Cette année, la plupart de nos captures furent entre 20 et 23 pouces, quelques poissons entre 4 et 5 livres et une de six livres et demi. Cette dernière, si elle avait été capturé plus tard dans l’année auraient été tout un trophée car elle mesurait 29 ¾. Je soupçonne que ce poisson venait tout juste  de sortir de la rivière où il a passé l’hiver après la fraye. Habituellement, une ouananiche de 30  pouces pèse aux alentours de 10 livres.

 

Au niveau des leurres, les streamers-tandems étaient les plus efficaces en eau très froide mais aussitôt l’eau réchauffée dans les 50 degrés Fahrenheits, les Yo-Zuri Pins Minnows 2 ¾ pouces dans le bouillon du moteur fonctionnait souvent mieux que la mouche en période d’activité.

Même les grosses perchaudes s’en donnaient à coeur joie sur nos Yo-Zuri!

> **Travail à faire**:
Répondez à ces questions d'après le récit de pêche.
(a) Entre quelles longueurs se situaient la plupart des captures cette année ?
(b) Quels leurres étaient les plus efficaces en eau très froide ?
(c) Combien pèse habituellement une ouananiche de 30 pouces ?
Appuyez-vous uniquement sur le récit de pêche pour répondre.

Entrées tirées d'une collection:
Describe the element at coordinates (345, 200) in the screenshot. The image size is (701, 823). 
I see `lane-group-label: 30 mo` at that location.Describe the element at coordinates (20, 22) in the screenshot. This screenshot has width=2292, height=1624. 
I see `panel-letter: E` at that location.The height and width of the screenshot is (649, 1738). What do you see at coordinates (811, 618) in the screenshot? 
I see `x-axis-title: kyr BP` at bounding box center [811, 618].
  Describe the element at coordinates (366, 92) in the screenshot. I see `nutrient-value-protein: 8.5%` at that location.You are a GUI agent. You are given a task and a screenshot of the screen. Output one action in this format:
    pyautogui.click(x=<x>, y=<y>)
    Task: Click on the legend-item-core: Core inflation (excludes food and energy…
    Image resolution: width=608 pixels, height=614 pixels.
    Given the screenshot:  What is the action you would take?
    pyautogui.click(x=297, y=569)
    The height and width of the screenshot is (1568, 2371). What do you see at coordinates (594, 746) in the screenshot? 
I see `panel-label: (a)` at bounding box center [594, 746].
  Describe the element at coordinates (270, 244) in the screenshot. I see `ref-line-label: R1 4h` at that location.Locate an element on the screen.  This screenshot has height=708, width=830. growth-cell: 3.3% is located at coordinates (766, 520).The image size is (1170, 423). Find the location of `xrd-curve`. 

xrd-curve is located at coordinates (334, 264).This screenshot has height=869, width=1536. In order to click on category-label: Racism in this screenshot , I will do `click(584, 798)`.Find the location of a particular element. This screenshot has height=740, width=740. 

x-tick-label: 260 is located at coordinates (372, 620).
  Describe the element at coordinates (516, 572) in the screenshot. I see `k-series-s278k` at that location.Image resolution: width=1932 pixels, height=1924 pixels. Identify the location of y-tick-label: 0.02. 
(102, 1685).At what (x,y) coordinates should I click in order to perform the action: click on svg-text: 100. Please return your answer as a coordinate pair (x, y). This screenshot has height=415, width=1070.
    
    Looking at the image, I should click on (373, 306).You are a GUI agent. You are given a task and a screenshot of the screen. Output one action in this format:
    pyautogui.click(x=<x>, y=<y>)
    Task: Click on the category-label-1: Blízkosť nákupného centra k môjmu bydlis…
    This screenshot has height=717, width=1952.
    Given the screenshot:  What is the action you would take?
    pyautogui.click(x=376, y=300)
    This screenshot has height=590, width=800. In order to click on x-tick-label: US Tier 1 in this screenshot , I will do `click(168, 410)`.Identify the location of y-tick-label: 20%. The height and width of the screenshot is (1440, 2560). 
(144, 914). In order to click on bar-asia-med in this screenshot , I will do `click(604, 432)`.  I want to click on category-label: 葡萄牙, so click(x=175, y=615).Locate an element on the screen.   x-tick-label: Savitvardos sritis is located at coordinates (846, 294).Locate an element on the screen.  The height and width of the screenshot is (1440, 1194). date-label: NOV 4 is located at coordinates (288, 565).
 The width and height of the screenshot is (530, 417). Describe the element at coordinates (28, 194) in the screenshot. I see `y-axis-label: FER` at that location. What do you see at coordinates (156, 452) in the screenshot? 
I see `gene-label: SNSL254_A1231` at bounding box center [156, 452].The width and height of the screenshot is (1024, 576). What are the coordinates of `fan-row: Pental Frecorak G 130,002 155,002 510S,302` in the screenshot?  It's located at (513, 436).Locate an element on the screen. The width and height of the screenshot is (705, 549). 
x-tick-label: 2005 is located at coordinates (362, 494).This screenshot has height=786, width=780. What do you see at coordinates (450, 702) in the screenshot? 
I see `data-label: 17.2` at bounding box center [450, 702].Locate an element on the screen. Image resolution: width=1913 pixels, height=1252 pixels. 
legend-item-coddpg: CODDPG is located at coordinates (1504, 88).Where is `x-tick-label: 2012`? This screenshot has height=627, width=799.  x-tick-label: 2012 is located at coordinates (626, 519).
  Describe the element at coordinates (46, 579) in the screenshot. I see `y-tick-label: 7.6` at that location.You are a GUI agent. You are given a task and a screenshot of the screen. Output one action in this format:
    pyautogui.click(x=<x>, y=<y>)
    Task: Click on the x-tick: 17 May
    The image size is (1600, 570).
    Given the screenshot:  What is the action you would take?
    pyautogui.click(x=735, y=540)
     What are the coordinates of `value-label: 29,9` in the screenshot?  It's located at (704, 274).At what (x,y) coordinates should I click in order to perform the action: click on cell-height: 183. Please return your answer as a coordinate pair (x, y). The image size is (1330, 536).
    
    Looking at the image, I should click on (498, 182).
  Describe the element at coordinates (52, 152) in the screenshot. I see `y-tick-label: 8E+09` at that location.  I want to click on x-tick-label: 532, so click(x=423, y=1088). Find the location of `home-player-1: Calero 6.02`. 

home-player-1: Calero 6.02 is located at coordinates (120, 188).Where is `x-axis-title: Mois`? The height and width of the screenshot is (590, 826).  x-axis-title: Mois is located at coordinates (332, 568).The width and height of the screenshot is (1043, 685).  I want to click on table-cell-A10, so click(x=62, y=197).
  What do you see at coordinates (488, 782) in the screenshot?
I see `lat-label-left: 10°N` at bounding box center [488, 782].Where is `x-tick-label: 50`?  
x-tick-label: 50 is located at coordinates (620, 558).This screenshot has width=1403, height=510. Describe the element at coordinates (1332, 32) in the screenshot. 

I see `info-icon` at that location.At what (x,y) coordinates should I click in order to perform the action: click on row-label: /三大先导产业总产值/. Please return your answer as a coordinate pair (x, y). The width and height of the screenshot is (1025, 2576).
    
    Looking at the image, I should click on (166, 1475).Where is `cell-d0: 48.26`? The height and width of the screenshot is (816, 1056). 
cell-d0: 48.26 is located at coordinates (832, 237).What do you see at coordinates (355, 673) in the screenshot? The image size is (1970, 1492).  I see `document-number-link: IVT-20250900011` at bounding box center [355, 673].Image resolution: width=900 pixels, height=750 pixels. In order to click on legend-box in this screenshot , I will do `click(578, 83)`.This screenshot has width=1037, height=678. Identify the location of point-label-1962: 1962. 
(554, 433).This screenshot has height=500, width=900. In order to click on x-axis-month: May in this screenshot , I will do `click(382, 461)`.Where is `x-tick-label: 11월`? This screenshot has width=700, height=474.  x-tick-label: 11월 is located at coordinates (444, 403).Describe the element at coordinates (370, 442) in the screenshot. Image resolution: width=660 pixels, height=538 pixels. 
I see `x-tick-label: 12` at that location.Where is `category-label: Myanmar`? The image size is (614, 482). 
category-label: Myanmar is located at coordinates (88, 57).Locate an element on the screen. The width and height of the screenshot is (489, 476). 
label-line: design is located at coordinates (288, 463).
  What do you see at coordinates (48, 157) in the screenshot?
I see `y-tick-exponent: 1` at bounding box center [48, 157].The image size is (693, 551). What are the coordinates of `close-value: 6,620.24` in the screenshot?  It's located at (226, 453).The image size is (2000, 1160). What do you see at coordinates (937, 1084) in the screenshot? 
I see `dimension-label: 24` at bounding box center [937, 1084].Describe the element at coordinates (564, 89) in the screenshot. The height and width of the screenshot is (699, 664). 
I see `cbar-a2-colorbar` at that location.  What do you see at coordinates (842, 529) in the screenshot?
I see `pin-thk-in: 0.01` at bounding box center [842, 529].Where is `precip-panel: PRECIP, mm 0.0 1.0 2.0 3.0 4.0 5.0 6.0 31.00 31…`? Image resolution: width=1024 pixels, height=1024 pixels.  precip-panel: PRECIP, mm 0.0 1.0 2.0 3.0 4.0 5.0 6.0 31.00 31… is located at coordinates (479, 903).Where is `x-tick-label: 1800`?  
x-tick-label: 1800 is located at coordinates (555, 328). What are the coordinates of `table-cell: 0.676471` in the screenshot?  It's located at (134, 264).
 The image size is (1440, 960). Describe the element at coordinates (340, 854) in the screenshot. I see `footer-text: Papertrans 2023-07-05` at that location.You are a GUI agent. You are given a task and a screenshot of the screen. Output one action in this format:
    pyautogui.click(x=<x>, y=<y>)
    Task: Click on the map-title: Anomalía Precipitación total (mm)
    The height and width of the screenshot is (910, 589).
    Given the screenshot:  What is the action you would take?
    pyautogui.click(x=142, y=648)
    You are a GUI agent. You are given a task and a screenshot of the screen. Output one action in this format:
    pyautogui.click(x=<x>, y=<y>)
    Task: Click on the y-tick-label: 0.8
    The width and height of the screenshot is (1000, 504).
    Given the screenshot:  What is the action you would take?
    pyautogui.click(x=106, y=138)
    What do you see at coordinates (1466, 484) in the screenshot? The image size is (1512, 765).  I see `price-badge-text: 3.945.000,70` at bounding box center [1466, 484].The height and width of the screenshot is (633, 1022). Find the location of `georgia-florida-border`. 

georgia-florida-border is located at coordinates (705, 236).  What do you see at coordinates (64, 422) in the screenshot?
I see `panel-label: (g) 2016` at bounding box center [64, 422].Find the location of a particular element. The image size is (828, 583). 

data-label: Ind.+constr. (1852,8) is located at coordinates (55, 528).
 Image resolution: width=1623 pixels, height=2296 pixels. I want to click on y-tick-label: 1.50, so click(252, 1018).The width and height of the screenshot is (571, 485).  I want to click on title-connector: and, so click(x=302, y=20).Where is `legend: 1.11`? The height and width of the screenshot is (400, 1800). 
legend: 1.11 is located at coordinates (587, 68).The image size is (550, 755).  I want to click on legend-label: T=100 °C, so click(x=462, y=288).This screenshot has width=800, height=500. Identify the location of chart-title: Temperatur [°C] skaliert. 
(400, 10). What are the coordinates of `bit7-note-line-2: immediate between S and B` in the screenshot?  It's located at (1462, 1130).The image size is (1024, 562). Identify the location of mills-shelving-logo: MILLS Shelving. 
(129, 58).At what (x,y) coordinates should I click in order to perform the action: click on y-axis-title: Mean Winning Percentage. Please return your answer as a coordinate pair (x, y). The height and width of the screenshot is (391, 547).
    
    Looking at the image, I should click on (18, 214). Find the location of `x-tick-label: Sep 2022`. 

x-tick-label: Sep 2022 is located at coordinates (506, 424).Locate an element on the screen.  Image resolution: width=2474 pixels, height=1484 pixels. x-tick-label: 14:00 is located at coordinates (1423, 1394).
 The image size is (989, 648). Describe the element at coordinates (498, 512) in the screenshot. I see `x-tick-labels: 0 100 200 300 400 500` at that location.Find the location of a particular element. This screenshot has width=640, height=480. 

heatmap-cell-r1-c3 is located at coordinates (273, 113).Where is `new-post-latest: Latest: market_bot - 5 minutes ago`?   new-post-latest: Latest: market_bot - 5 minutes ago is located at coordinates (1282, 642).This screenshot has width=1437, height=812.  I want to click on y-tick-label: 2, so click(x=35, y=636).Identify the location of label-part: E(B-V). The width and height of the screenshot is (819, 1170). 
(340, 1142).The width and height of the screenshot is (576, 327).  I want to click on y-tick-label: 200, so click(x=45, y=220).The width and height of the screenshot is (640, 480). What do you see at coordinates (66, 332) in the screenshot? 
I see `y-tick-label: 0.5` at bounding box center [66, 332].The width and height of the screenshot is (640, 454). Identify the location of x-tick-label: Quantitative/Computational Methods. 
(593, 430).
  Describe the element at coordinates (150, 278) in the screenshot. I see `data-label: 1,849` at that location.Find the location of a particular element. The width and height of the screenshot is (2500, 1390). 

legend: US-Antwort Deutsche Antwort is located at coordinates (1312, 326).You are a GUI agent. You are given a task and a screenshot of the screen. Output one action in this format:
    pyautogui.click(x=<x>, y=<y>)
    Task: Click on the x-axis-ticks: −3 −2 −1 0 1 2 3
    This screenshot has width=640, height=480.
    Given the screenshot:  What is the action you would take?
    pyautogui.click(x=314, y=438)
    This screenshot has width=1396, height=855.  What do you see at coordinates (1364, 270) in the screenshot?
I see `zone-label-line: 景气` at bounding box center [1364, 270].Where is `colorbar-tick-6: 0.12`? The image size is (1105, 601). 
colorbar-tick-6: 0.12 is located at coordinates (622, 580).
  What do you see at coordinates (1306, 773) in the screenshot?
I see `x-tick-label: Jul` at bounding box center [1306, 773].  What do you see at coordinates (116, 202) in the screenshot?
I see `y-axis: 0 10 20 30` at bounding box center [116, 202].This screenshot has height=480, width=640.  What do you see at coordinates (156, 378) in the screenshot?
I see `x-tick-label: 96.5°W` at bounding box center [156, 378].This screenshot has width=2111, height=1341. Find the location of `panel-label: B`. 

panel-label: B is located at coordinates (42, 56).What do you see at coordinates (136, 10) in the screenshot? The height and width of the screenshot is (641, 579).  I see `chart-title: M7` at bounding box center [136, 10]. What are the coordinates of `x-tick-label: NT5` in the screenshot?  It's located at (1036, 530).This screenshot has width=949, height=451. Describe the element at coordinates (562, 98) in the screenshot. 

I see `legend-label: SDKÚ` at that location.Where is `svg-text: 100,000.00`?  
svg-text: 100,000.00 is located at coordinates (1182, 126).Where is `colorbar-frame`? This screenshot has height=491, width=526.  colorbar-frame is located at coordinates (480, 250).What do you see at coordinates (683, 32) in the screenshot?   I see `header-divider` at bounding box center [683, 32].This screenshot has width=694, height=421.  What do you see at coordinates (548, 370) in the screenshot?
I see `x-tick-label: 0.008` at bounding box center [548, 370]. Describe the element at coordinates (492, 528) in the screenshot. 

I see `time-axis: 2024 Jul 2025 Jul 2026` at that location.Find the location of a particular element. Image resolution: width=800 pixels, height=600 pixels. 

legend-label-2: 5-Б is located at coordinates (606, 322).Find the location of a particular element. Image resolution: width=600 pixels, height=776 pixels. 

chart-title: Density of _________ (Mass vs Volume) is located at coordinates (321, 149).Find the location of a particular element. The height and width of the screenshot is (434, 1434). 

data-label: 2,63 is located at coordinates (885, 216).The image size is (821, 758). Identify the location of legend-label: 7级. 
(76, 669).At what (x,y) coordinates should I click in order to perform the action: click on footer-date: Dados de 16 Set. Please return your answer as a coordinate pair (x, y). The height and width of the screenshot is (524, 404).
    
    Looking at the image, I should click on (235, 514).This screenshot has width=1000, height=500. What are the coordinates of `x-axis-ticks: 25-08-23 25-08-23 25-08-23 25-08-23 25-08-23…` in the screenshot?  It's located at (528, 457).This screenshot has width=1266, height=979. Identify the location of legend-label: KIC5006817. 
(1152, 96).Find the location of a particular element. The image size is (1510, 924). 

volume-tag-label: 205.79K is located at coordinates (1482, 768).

> **Résultat obtenu**:
(a) Entre 20 et 23 pouces.
(b) Les streamers-tandems.
(c) Aux alentours de 10 livres.